In 2022, Cashfree launched a beta version of ‘softPOS’, a PoS solution for businesses including grocery stores, retail shops, food delivery apps, automobile industry, and NBFCs.
Next mission: Embedded payments
This year, Cashfree wants to introduce ‘embedded payments’ solutions for developers, which will help companies streamline payments integration.
Currently, developers struggle with integrating payments into the tools (say an accounting tool or a reservation system) they build for online businesses due to limited knowledge of compliance.
As a result, online businesses or merchants separately integrate payment systems themselves. “We are building tools for developers to make these integrations easy, and offer a full product, with embedded payments systems. We are going to build the SDKs and APIs, and some partnerships are already in place,” the CEO says.
Reverse flipping: Joining the bandwagon?
The trend of “reverse flipping”—Indian startups moving their domicile back into India from more tax-friendly countries like the US, Singapore, and the UAE—has been the talk of the startup town.
After PhonePe, the latest to join the list include RazorPay, Cashfree’s direct competitor, and investment tech unicorn, Groww—both backed by US accelerator Y Combinator.
Also controlled by its US-based holding entity Cashfree Inc, the Indian subsidiary Cashfree Payments may not be joining the bandwagon, at least for now.
“We haven’t given a very strong thought to it, maybe because we are not at that stage.
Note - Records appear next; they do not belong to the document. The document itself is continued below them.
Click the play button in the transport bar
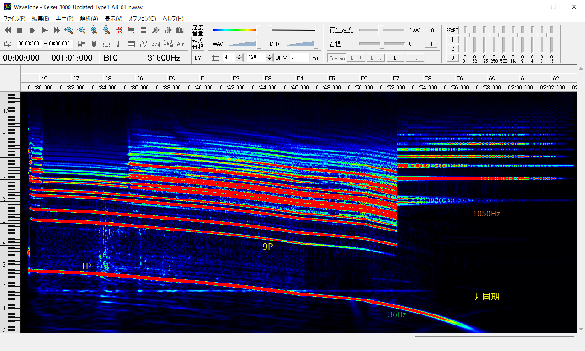The height and width of the screenshot is (351, 585). pyautogui.click(x=44, y=30)
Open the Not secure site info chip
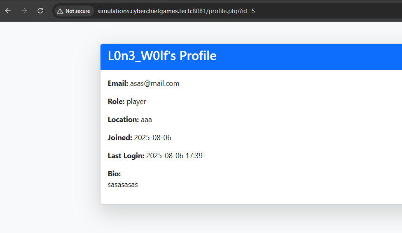 [x=74, y=11]
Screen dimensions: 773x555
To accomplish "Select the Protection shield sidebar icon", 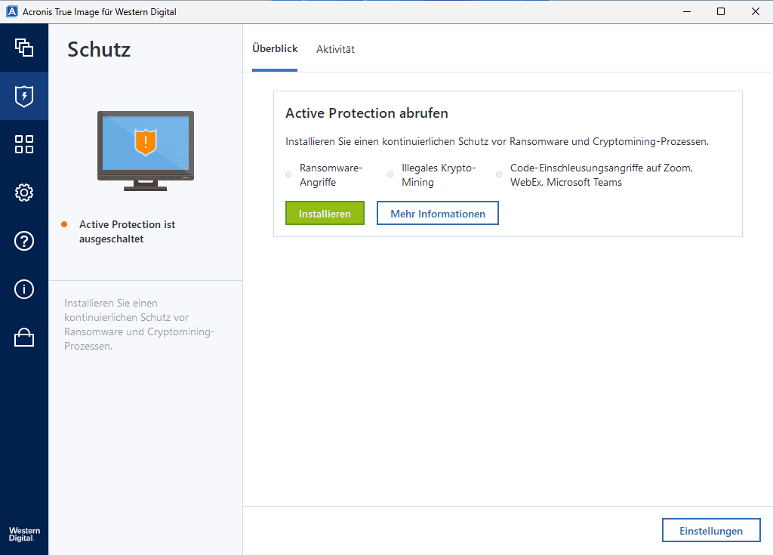I will pyautogui.click(x=24, y=96).
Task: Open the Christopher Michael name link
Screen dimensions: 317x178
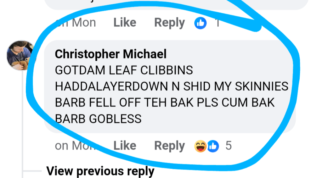Action: tap(111, 54)
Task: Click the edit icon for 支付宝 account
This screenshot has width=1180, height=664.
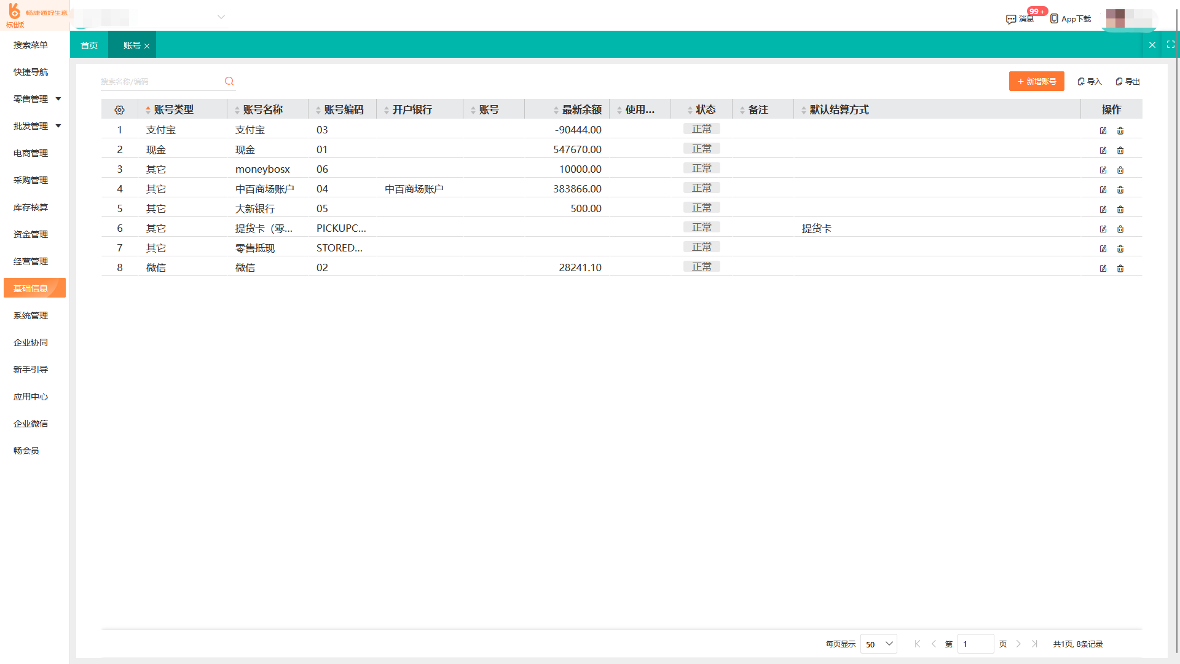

It depends on the companies and the kind of market they want to focus on, and it makes sense to be in that market,” Sinha says.
B2B BNPL, expansion and IPO
Apart from strengthening its existing consumer BNPL suite, Cashfree is also working on building a Business-to-Business (B2B) BNPL product.
The company expects 4-5X growth in the BNPL segment. In December last year, Cashfree introduced a BNPL suite for online merchants for them to offer financing options to customers at checkout. It claims to have partnered with about 18 players, includingZestMoney, Homecredit, KreditBee, Simpl, LazyPay and Freecharge, and banks for various financing modes.
“This product is also helping us target a certain category of merchants. We are looking at a lot of growth this financial year once we start onboarding new merchants,” says Sinha.
Cashfree is looking at a mix of "build and buy" strategy to boost its product suite for merchants.
As for regional expansion, Cashfree plans to build a presence in the SEA (South East Asia) market next. For now, it says it is observing the market.
“We will wait for six more months and then start being more active. Right now, we are in a bit of passive mode in these markets because they are also evolving with local developments. So we are watching the changes,” says Sinha.
A public listing is not on the company’s current to-do list either.
“The focus is on getting more market share. IPO is a few years away. We are trying to be number one players in the payments industry and that’s the near term goal. Once we achieve that, then we can give the IPO plan a thought,” Sinha says.
As for the larger payments gateway ecosystem, the CEO says that fraud, risk management and compliance are the next big focus of the startup even as they build new products to cater to the growing digital payments market.